Possibly more on that as I get time. For the moment though? Minecraft just launched version 1.8, and I've been spending time with a modpack version called Direwolf20 which is running on a much older version. I'm enjoying the mods a lot, but it makes it a much different game. In hindsight I kind of regret picking such an ambitious package of changes. There are hundreds of new recipes for conflicting, duplicating, parallel devices. So far I've encountered three different 'power' models that are not directly compatible with each other. I won't embarrass myself by trying to list them here, but basically a lot of my confusion with the various added items was alleviated when I focused on two or three core packs. This makes me think that maybe I should just start a new server with just those packs installed so I don't have to fight the clutter of all the extra stuff that I'll probably never touch. The mods I'm actively trying to work with: BuildCraft, Ars Magica 2, Thaumcraft (not as much though since I've explored that one independent of this pack), Forestry, and IndustrialCraft2.
I also found a PortalGun in a dungeon chest it is my new favorite thing. It works just like the portal device in the game Portal. Which means it breaks the game a little but in a great way! Point the gun at a wall and right-click to create a red portal. Then point the gun at a wall anywhere else and left-click to create a yellow portal. Going through one instantly teleports you to the other. It took me a while to recognize the full potential of this. Going on exploration runs is hard. Limited inventory space means that you're constantly balancing picking up something new and dropping something you might need.
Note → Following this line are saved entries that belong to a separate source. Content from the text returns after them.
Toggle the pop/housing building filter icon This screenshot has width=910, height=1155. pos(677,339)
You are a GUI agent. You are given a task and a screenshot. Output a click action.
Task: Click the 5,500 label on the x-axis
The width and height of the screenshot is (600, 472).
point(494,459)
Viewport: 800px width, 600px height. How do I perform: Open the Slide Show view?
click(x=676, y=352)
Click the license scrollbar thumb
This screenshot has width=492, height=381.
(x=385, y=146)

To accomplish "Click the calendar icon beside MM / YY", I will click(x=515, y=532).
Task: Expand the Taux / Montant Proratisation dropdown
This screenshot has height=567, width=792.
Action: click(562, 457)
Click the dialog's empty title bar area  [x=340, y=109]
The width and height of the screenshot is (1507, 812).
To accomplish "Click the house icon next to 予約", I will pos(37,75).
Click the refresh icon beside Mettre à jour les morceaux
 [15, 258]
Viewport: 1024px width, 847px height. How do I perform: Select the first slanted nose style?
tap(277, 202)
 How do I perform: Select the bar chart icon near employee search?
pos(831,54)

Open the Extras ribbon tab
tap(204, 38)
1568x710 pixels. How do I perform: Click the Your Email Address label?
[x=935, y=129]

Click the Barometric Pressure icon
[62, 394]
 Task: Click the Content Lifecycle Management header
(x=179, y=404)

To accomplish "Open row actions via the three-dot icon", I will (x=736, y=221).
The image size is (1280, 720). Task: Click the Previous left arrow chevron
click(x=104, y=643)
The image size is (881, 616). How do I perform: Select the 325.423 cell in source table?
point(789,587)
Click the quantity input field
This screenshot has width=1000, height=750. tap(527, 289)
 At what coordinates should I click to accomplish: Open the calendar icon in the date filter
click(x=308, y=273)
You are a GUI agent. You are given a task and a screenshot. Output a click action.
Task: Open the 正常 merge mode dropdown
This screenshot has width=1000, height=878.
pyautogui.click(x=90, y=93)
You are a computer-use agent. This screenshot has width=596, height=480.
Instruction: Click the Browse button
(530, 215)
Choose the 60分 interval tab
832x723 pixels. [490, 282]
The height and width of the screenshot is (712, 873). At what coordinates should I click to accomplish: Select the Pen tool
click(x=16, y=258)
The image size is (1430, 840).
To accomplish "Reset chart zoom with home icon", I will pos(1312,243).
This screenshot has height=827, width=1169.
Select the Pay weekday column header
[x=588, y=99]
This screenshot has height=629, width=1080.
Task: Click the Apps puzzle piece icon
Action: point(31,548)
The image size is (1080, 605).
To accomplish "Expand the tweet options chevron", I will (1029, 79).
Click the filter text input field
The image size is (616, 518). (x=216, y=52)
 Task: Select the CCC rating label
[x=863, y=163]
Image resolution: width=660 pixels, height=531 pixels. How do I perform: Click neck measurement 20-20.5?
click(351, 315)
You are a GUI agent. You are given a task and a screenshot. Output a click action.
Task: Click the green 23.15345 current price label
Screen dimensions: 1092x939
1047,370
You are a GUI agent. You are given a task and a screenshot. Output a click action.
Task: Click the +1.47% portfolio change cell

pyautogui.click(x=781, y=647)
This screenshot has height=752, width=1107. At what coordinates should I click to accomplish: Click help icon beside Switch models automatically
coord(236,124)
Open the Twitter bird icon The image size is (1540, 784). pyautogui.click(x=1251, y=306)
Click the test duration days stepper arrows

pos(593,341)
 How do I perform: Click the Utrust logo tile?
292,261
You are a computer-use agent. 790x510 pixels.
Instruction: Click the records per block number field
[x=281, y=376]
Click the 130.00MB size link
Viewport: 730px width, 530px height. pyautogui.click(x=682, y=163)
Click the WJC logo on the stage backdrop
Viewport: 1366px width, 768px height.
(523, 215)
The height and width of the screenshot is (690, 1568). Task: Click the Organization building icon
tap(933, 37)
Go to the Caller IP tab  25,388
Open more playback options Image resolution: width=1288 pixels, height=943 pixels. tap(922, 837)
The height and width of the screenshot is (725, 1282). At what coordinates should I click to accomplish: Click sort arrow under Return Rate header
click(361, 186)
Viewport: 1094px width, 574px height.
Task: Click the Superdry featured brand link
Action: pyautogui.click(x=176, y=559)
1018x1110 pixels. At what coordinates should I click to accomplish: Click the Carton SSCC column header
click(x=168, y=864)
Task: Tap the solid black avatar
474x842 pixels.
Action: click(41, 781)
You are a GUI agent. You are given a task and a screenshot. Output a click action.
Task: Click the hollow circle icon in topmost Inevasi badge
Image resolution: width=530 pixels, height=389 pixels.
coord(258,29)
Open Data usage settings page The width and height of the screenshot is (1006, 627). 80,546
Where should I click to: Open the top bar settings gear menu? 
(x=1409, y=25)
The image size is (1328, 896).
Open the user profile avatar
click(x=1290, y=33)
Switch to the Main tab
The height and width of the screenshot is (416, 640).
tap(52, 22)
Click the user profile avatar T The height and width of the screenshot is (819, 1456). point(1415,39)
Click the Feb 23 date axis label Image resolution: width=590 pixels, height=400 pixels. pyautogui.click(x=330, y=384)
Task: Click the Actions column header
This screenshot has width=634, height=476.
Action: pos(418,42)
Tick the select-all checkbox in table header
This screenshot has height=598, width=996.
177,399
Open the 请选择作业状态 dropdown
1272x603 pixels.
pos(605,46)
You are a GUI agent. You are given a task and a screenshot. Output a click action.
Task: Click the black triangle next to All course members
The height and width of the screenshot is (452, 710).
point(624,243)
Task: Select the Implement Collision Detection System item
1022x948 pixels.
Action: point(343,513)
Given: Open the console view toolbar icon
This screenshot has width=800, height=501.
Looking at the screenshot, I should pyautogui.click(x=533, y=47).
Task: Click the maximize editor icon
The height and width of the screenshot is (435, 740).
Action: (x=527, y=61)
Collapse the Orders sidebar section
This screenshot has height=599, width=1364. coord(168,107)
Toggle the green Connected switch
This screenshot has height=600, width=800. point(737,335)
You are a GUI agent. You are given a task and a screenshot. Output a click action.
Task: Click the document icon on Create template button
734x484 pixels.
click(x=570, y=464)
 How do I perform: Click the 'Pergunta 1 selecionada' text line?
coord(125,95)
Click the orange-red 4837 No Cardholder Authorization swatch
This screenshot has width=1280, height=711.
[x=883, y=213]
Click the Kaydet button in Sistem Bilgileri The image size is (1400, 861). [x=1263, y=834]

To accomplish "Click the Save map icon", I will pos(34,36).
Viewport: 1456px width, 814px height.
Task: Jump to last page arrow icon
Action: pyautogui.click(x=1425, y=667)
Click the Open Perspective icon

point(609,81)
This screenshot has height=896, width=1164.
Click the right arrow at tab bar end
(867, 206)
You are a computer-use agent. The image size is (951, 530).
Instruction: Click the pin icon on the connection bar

With the portal gun you can pop one portal in your base, and then just pop the exit portal wherever you happen to be! No more spending the twilight rushing together a hasty shelter in the dirt to huddle in for the 9 minute night cycle. Portal. Sleep in your base. Empty your backpack, top off your food and torches and portal right back to where you left off! Like I said, it breaks the game a bit, but now I also don't have to commit several gaming sessions to finding the biomes that spawn the materials I need to progress. Something as simple as a chicken or carrot can take in-game weeks to locate if the random generator gods are not smiling.

I'm having fun, and using the 'down' time to keep building my own world and catch up on podcasts.

I've set myself a bit of a coding challenge and I want to see if I can follow through with it. But more on that later.